Answer

**step1** Understanding the problem and defining position vectors

The problem asks for the values of $$\lambda$$ and $$\mu$$ such that three given points are collinear. We are provided with the position vectors of these three points.
Let the three points be P1, P2, and P3, with their respective position vectors:
$$ \vec{r_1} = 2\vec{a} - \vec{b} + 3\vec{c} $$
$$ \vec{r_2} = \vec{a} - 2\vec{b} + \lambda \vec{c} $$
$$ \vec{r_3} = \mu \vec{a} - 5\vec{b} $$
We are also told that $$\vec{a}, \vec{b}, \vec{c}$$ are non-coplanar vectors, which means they form a basis, and their coefficients can be uniquely compared.

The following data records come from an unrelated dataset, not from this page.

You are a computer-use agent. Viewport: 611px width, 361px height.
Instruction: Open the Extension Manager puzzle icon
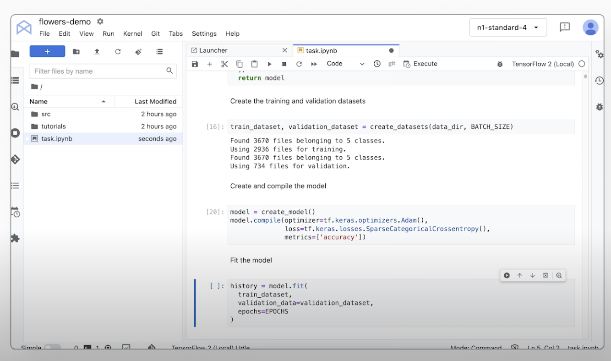(15, 238)
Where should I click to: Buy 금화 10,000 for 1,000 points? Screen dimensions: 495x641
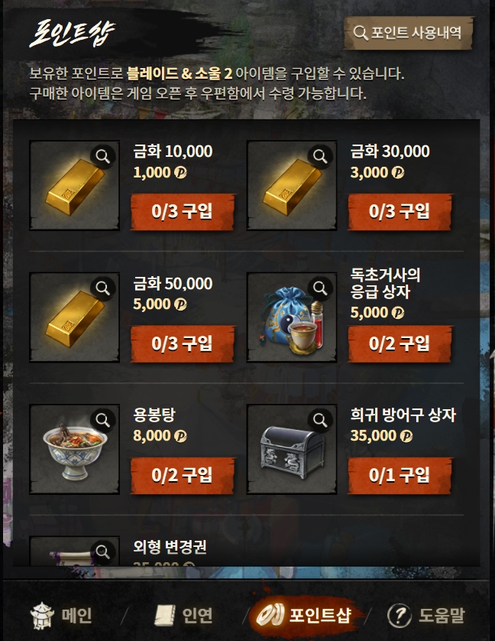coord(183,212)
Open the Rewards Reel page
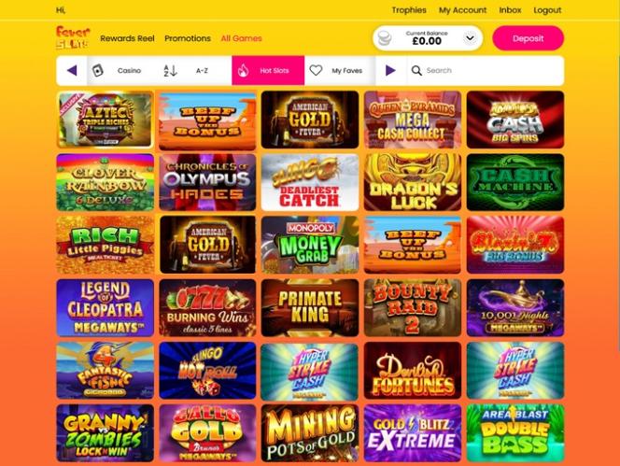The width and height of the screenshot is (620, 466). pos(127,38)
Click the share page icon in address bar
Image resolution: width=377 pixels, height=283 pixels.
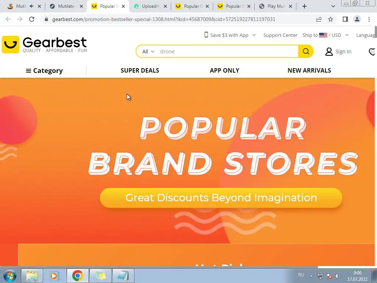point(319,19)
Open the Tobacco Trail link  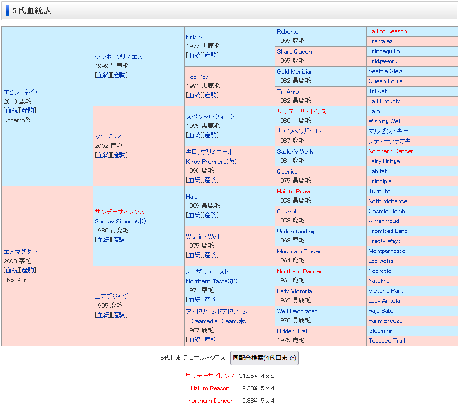[386, 340]
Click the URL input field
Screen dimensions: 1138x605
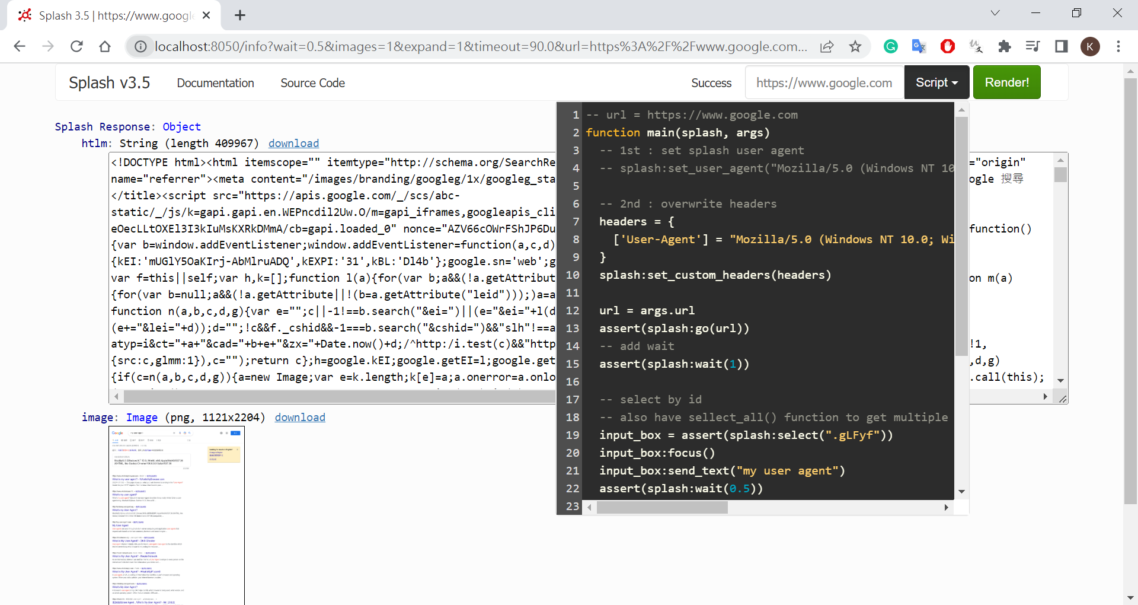pyautogui.click(x=824, y=82)
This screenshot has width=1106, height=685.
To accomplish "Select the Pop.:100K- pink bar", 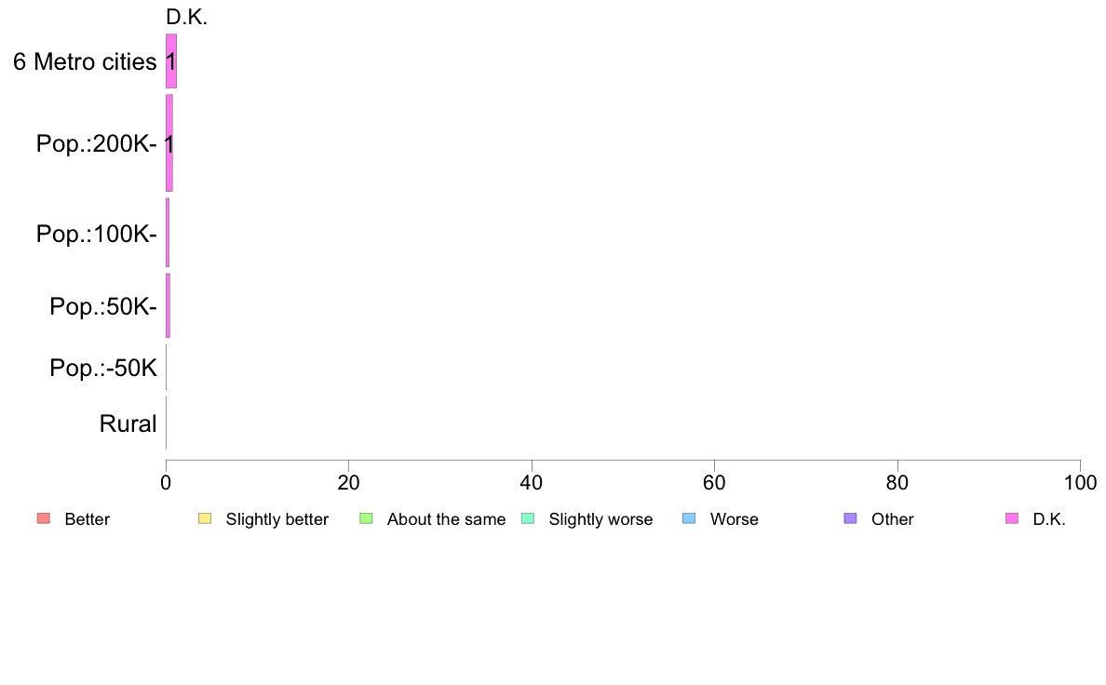I will [x=168, y=233].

**step2** Applying the condition for collinearity

For three points P1, P2, P3 with position vectors $$\vec{r_1}, \vec{r_2}, \vec{r_3}$$ to be collinear, there must exist a scalar 't' such that P2 lies on the line segment (or extension) connecting P1 and P3. This condition can be expressed using the section formula:
$$ \vec{r_2} = (1-t)\vec{r_1} + t\vec{r_3} $$
Here, 't' represents a scalar value that describes the ratio in which P2 divides the line segment P1P3. If t is between 0 and 1, P2 lies between P1 and P3. If t is outside this range, P2 lies outside the segment but on the line.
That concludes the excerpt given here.